Pengelolaan sumber daya alam tambang dan hutan di Provinsi Papua belum berjalan optimal. Hal ini berakibat pada tidak optimalnya pelaksanaan pembangunan dan tidak optimalnya alih teknologi. Hal tersebut mengakibatkan timbulnya ketergantungan pada pi hak asing dalam pengelolaan sumber daya alam tambang dan hutan yang dimiliki bangsa Indonesia dan masyarakat hukum adat.
Keharmonisan Undang-undang sebagai agen of social changes dan hukum sebagai instrumen selama ini terabaikan, termasuk dalam konteks membentuk hukum yang baru.
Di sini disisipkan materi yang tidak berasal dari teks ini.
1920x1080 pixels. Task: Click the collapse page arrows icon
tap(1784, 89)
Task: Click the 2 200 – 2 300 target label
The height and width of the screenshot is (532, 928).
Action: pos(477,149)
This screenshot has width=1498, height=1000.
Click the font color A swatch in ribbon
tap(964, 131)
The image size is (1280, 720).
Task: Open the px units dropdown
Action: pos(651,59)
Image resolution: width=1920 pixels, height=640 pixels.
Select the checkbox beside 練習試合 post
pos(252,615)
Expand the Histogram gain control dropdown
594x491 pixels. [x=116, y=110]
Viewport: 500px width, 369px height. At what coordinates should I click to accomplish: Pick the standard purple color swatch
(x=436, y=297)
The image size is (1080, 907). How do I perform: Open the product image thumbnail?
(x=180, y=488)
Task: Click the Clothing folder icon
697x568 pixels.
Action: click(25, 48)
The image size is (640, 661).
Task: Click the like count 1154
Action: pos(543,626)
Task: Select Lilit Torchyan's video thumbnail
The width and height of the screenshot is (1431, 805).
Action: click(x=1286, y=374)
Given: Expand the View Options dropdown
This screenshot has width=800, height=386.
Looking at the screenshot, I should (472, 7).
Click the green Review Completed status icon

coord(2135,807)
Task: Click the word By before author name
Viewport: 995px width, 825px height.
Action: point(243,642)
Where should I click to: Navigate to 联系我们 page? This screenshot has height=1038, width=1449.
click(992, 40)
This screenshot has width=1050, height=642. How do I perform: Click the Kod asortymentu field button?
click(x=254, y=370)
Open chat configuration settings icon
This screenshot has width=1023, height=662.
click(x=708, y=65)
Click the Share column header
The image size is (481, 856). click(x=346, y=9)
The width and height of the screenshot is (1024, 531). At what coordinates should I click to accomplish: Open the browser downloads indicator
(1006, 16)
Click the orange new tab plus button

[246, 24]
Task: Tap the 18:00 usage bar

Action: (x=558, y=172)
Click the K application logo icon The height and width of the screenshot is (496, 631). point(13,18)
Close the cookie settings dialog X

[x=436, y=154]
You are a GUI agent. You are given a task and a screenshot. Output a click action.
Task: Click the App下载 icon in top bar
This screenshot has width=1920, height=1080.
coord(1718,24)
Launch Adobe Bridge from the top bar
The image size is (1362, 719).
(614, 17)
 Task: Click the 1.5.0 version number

Desain regulasi tentang hak-hak masyarakat hukum adat diakui dilindungi dan dihormati dalam pemanfaatan dan pengelolaan sumber daya alam tambang dan hutan sebagai alternatif penyelesaian konflik pertambangan dan kehutanan di Provinsi Papua. Hal ini merupakan upaya dan pemikiran penulis tentang keharmonisasian peraturan pengelolaan sumber daya alam tambang dan hutan untuk masyarakat adat di daerah Otonomi Khusus Provinsi Papua.